Suddenly, our tour guide Chris came up to us and hurriedly ushered us back to our jeep. The sea was getting testy, he said, and if we waited a few hours more, the waves would be too much for the boat to handle, and we’d have to stay overnight at Sabtang Island. While we weren’t against spending a couple of nights with some of the locals, we drove back immediately.
When we arrived at the pier, the sea looked a little more than testy. It seemed positively pissed. The docked boat was swaying violently, despite the fishermen’s efforts to keep it still. Large waves crashed against the breakwater, and the dark blue sea was dotted with angry white waves. We all grabbed our lifejackets, strategized where to sit, popped a couple more Bonamines (at this point, it was like candy), and prayed.
As we pushed off, we spotted a wall of water heading our way, and for a second I thought it was going to hit us, and my seatmates and I started screaming. Instead, it crashed against our boat, and our shrieks dissolved into (relieved) laughter. The boat went up and down, and swayed left and right, as it rode each swell to avoid capsizing, and it felt like a crazy roller coaster ride, and we all just kept yelling, “Whoa!” and laughing. It infused a little action and excitement into our otherwise serene vacation.
The next day, we finished seeing the rest of Batan Island. It was even colder, and I put on a thick cable-knit jacket to keep me warm, the kind I never use in the Philippines.

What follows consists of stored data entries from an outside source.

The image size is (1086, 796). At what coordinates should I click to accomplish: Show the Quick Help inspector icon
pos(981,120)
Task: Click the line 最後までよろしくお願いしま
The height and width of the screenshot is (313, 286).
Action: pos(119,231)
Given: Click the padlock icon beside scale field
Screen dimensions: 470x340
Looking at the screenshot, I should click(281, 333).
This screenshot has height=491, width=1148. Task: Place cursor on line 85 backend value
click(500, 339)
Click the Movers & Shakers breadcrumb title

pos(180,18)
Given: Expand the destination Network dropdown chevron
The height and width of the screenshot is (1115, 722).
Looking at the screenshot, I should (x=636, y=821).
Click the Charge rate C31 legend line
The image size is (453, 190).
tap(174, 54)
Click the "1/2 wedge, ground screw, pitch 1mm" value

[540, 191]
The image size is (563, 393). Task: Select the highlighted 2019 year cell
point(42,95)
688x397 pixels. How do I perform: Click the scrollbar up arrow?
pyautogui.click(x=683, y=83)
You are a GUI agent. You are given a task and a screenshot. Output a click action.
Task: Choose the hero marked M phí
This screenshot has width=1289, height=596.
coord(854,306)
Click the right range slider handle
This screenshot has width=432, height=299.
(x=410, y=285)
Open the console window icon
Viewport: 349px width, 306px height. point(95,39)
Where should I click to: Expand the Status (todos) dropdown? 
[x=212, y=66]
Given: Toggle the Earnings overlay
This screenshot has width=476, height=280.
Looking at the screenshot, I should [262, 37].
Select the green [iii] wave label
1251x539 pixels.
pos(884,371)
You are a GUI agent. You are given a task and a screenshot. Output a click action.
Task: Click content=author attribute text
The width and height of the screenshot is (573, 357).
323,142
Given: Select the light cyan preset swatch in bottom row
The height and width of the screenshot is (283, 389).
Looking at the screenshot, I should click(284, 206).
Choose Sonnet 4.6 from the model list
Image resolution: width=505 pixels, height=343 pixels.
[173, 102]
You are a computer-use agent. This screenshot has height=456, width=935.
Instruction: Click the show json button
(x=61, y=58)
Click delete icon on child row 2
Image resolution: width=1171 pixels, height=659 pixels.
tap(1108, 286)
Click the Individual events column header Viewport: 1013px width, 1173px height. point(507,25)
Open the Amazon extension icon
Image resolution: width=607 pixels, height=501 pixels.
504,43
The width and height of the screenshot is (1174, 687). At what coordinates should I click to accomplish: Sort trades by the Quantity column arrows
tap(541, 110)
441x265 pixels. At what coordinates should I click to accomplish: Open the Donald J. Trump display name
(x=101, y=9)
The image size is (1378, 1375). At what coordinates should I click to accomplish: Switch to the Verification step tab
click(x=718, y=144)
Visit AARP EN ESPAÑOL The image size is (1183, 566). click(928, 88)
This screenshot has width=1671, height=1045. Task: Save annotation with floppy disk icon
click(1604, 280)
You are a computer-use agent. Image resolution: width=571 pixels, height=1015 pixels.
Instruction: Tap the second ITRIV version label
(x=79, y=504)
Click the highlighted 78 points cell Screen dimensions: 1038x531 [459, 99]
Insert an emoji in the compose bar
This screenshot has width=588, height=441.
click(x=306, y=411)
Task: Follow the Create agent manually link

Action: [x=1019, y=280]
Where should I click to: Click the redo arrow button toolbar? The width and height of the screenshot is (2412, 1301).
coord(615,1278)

We joked that this must be a wind vane’s worst nightmare. True enough, our guides brought us to Sumhao Wind Turbines, a row of wind mills, but instead of majestically standing in line, they were all lying down on the ground, as if they got tired of spinning and decided to lie down. It was hilarious. (The truth is, they’re just waiting for additional parts so that they can function properly.) But while we were there, we got to enjoy a weather 360-degree view of Batanes, as the island’s two highest peaks stand on opposite ends.
Then we visited the Mahatao Lighthouse, which I found even more beautiful than the one in Naidi Hills because it had retained most of its old Spanish character.
Later, we stood on Rakuh-a-Payaman, more popularly known as Marlboro Country, and were overwhelmed at the vast expanse of undulating hills—and strong winds. We held on to each other as we walked farther in. All the girls’ hair were in the air, and no amount of product or pat downs could keep our strands in place. But no wind could keep us from doing group jump shots, and we fearlessly leapt in the air for each one. No crazy poses or failed jump shot attempts could take away any beauty from the place.
Alapad Hill is famous as the “burol” (hill) featured in the 1991 hit Hihintayin Kita SaLangitstarring the eternal love team Richard Gomez and Dawn Zulueta. (“Dalhinmoakosaburol,” is Dawn’s dying wish. This is the burol.) Instead of re-enacting the Dawn Zulueta-Richard Gomez running-into-each-other’s-arms moves, we all ended up sitting down at the edge of the hill to watch the waves crash against the shore. Wrapped in our jackets, sweaters and scarves, we were completely silent, save for a few “whoas” we would blurt out when a particularly large one hit some rocks. It was too incredible not to watch carefully, and before we knew it, Chris was calling us back.
This, pretty much, sums up our Batanes experience—at one point, we would run out of words (except for the few “whoas” that I mentioned) to describe the place. There’s a beautiful library of blank books in Mahatao called Living Library of Batanes, where people are invited to write to form part of the province’s heritage, and most of them remain blank. Even I had a hard time writing in the books! No words seem worthy enough to encapsulate Batanes; you’ll never understand them if you weren’t there, and you’ll know they’re not enough if you were.